Type 2 Diabetes Program | Patient Resources

At Boston Children’s Hospital, we understand that receiving a diagnosis of type 2 diabetes can feel very overwhelming. Keep in mind that many children and their families have been down this path before. Experts in our Type 2 Diabetes Program have already helped them, and we can help you, too. 

Boston Children’s resources

The resources available for your family within Boston Children’s include: 

  • Patient education: From the very first visit, our staff will be on hand to walk you through your child’s treatment and help answer any questions you may have. They’ll also reach out to you by phone, continuing the care and support you received while at Boston Children’s.
  • Social work and mental health professionals: Our social workers and mental health clinicians have helped many other families in your situation. We can offer counseling and assistance with issues such as coping with your child’s diagnosis, stresses relating to coping with illness and dealing with financial difficulties.
  • Experience Journal: The Experience Journal, developed at Boston Children’s, is a collection of stories, pictures and personal experience from families and health care providers about what it is like to experience children’s illnesses. Visit the Diabetes Experience Journal and Overweight Experience Journal

Helpful links

There are also many resources available in the outside community and online where you can learn more about living with diabetes. 

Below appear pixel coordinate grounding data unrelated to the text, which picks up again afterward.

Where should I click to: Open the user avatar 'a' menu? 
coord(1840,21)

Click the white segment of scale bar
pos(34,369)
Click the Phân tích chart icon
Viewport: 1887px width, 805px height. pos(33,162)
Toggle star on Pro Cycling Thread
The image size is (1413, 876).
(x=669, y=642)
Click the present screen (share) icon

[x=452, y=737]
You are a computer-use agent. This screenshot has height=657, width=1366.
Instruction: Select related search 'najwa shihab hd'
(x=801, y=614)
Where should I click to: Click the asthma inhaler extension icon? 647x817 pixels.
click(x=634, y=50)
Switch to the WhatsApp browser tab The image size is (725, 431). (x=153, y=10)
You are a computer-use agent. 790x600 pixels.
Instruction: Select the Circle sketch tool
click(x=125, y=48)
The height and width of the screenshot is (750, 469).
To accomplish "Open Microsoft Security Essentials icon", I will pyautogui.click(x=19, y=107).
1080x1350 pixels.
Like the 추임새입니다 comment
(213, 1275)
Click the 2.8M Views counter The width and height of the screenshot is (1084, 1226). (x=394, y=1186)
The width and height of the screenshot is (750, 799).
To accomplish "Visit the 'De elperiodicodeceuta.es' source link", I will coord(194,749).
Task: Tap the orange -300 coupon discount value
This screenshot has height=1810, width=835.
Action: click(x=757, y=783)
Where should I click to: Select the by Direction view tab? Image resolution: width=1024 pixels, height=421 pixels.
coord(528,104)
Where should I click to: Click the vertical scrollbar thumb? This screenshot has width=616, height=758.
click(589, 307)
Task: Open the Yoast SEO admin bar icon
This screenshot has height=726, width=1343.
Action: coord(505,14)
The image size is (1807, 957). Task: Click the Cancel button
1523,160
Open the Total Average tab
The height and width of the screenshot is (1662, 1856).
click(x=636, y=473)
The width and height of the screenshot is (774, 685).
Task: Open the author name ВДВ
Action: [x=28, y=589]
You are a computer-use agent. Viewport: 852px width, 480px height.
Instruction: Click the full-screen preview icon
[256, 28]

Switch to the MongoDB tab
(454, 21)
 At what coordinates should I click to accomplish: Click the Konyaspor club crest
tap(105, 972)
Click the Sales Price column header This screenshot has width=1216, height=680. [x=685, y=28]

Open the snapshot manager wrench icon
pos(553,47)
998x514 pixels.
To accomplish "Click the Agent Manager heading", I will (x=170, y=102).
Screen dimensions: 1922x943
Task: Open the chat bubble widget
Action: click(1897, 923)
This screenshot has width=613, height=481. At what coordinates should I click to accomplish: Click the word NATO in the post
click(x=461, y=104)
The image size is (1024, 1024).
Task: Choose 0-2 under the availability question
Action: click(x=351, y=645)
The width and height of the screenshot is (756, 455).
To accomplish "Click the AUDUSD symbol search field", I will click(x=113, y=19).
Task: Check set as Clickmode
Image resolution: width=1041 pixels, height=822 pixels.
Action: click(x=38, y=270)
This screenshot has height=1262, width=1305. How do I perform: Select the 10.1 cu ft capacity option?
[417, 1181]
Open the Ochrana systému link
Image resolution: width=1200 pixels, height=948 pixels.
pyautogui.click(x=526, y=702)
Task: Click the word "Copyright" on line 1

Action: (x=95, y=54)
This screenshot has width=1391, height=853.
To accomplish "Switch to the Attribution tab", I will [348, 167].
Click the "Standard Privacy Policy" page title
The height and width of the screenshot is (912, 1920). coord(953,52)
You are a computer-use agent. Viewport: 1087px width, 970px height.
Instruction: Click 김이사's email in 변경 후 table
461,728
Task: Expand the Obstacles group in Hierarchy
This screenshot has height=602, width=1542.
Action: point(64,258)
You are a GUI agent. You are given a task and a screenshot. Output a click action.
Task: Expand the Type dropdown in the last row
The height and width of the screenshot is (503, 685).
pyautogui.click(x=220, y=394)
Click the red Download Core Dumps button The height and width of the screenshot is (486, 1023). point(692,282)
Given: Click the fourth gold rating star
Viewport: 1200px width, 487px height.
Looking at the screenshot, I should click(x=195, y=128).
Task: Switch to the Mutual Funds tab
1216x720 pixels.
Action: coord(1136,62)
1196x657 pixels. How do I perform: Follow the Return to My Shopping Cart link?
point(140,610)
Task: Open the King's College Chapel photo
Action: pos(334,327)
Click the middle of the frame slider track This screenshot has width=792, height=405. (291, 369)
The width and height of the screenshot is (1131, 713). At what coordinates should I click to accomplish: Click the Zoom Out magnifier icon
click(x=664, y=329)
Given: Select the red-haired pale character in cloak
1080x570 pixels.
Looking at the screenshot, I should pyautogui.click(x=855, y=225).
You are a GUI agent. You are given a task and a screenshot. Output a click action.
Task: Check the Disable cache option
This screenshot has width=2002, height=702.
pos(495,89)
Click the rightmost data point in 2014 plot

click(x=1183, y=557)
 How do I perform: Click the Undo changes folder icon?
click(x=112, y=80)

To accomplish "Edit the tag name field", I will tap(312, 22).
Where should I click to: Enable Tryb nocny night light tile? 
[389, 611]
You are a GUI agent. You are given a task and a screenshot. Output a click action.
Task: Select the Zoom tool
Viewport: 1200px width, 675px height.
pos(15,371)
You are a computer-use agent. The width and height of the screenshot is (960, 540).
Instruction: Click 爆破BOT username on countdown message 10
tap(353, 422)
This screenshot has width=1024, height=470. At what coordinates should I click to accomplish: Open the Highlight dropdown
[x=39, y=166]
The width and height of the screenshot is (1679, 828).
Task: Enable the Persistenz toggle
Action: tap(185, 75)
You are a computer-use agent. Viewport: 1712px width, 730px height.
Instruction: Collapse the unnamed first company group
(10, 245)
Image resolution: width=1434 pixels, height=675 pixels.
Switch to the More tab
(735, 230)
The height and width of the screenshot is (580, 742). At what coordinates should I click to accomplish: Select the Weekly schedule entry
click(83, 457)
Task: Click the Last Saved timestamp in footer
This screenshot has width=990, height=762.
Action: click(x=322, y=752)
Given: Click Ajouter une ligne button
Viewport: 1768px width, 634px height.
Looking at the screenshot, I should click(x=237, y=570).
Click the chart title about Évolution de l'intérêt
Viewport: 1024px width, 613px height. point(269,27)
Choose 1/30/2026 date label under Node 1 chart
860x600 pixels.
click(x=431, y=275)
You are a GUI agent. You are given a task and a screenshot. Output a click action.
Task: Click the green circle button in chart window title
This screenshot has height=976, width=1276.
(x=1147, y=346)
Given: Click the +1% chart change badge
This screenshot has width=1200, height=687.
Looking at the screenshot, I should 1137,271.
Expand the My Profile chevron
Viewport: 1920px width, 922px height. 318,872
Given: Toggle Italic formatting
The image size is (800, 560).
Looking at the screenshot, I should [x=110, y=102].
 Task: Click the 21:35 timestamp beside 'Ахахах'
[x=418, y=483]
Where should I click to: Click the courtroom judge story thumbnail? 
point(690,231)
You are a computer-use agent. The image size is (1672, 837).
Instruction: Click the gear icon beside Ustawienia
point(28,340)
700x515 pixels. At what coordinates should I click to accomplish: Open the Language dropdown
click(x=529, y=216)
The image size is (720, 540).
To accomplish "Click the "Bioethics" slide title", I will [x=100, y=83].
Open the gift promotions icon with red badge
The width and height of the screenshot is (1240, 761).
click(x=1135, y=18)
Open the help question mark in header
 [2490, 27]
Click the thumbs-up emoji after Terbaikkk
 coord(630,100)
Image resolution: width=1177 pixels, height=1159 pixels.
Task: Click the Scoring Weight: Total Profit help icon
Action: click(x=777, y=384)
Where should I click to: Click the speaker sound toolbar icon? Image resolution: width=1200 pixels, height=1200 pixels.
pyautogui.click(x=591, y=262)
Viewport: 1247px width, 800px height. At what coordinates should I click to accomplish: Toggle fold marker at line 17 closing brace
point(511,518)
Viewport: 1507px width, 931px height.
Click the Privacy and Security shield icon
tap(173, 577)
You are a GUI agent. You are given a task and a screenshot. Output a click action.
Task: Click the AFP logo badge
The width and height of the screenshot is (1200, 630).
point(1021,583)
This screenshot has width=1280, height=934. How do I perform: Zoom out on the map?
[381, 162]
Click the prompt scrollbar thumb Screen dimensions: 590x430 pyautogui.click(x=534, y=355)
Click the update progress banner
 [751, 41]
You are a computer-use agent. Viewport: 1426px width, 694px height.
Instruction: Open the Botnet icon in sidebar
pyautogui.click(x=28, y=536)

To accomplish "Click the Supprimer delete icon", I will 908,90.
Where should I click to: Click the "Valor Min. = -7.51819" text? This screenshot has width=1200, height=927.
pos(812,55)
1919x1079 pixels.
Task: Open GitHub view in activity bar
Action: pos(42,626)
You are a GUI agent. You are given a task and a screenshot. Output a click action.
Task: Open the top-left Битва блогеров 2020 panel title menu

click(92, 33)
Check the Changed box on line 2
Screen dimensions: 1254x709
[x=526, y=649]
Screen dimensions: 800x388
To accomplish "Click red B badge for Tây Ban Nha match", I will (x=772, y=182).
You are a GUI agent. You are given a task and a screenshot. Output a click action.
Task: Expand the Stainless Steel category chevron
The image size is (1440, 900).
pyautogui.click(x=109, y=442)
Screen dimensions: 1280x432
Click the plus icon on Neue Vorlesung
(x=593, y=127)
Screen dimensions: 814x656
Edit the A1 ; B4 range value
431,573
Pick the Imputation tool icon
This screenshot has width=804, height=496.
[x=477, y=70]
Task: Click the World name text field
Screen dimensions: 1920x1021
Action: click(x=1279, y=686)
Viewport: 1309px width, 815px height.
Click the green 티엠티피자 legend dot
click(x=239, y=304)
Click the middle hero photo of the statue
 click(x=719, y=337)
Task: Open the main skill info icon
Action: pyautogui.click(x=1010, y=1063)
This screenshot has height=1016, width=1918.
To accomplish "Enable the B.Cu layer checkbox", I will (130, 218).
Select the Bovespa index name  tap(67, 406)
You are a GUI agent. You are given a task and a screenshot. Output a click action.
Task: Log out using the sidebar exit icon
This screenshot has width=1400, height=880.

Here are some websites that other families have found helpful: 

  • WGBH, the Southern New England affiliate of the Public Broadcasting Service (PBS), put together a website for teens and young adults with type 2 diabetes called Living with MyType2. Erinn Rhodes, MD, MPH, previous director of the Type 2 Diabetes Program at Boston Children's, served as the medical advisor for the website.
  • The American Diabetes Association (ADA) offers the basic facts about diabetes treatment, as well as issues related to the condition that patients and families may face in the months and years ahead. 
  • You can also download a blood glucose journal from the ADA.
  • The United States Centers for Disease Control and Prevention (CDC) has set up a public health resource with information about the disease, including research, statistics and educational materials.
  • Children with Diabetes is a support group that promotes understanding of the care and treatment of diabetes, supports families living with it and aims to increase awareness of the need for better diabetes care for children at school and day care.
  • The Juvenile Diabetes Research Foundation International, founded by parents of children with juvenile diabetes, is looking to find a cure for diabetes through research.
  • The National Diabetes Education Program has information about diabetes, including ways to control and prevent the disease. Information for parents, children and high-risk minority populations is also available, including materials in Spanish, Asian and Pacific Islander languages.
  • TuDiabetes is a social networking site for patients and families affected by diabetes. The site includes a data analysis program developed in collaboration with researchers at Boston Children's. Communities in Spanish available are also available.